Question

Rewrite the following in the form $$a\sqrt {b}$$, where $$a$$ and $$b$$ are integers. Simplify your answers where possible. $$\sqrt {8}\times \sqrt {24}$$

Answer

**step1** Understanding the problem

We are asked to simplify the expression $$\sqrt{8} \times \sqrt{24}$$ and write it in the form $$a\sqrt{b}$$, where $$a$$ and $$b$$ are whole numbers (integers).

**step2** Combining the square roots

When we multiply two square roots, we can multiply the numbers inside the square roots together.
So, $$\sqrt{8} \times \sqrt{24}$$ can be written as $$\sqrt{8 \times 24}$$.
First, let's find the product of 8 and 24:
$$8 \times 24 = 192$$.
So, the expression becomes $$\sqrt{192}$$.

**step3** Finding perfect square factors of 192

Now we need to simplify $$\sqrt{192}$$. To do this, we look for pairs of identical factors within 192. For every pair of numbers that multiply to a perfect square, one number from that pair can come outside the square root. We look for the largest possible perfect square that divides 192.
Let's try dividing 192 by perfect squares like 4, 9, 16, 25, and so on.
Starting with the smallest perfect square (other than 1), which is 4:
$$192 \div 4 = 48$$.
So, we can write $$192 = 4 \times 48$$.
This means $$\sqrt{192} = \sqrt{4 \times 48}$$.
Since $$\sqrt{4}$$ is 2 (because $$2 \times 2 = 4$$), we can take the 2 outside the square root:
$$\sqrt{192} = 2\sqrt{48}$$.

**step4** Simplifying $$\sqrt{48}$$

We still have $$\sqrt{48}$$ inside the expression. We need to check if 48 has any perfect square factors.
Let's try dividing 48 by 4 again:
$$48 \div 4 = 12$$.
So, we can write $$48 = 4 \times 12$$.
This means $$\sqrt{48} = \sqrt{4 \times 12}$$.
Again, since $$\sqrt{4}$$ is 2, we can take another 2 outside the square root:
$$\sqrt{48} = 2\sqrt{12}$$.
Now, substitute this back into our expression from the previous step:
$$2\sqrt{48} = 2 \times (2\sqrt{12}) = 4\sqrt{12}$$.
We are getting closer to the simplest form.

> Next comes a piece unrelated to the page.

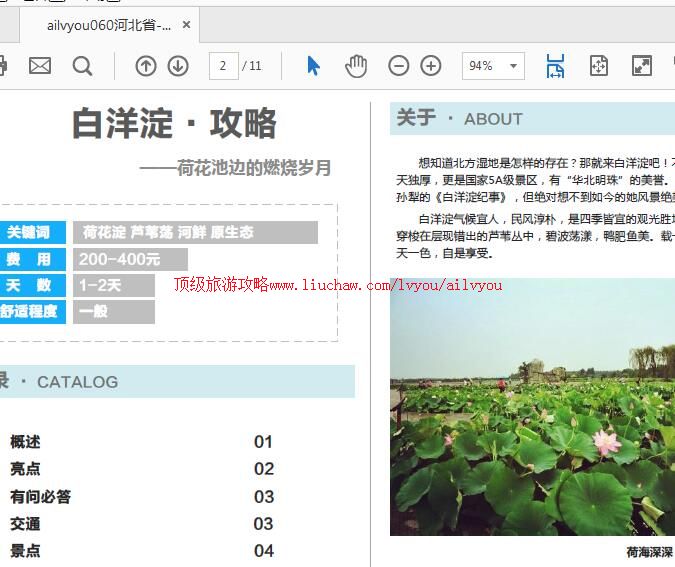Click the 概述 catalog entry
Viewport: 675px width, 567px height.
26,442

**step5** Simplifying $$\sqrt{12}$$

We still have $$\sqrt{12}$$ inside the expression. Let's check if 12 has any perfect square factors.
Let's try dividing 12 by 4:
$$12 \div 4 = 3$$.
So, we can write $$12 = 4 \times 3$$.
This means $$\sqrt{12} = \sqrt{4 \times 3}$$.
Once more, since $$\sqrt{4}$$ is 2, we can take another 2 outside the square root:
$$\sqrt{12} = 2\sqrt{3}$$.
Now, substitute this back into our expression:
$$4\sqrt{12} = 4 \times (2\sqrt{3}) = 8\sqrt{3}$$.
The number 3 does not have any perfect square factors other than 1 (since 3 is a prime number), so $$\sqrt{3}$$ cannot be simplified further.
Therefore, the simplified form is $$8\sqrt{3}$$.

**step6** Final Answer

The expression $$\sqrt{8} \times \sqrt{24}$$ rewritten in the form $$a\sqrt{b}$$ is $$8\sqrt{3}$$.
Here, $$a=8$$ and $$b=3$$, and both are integers.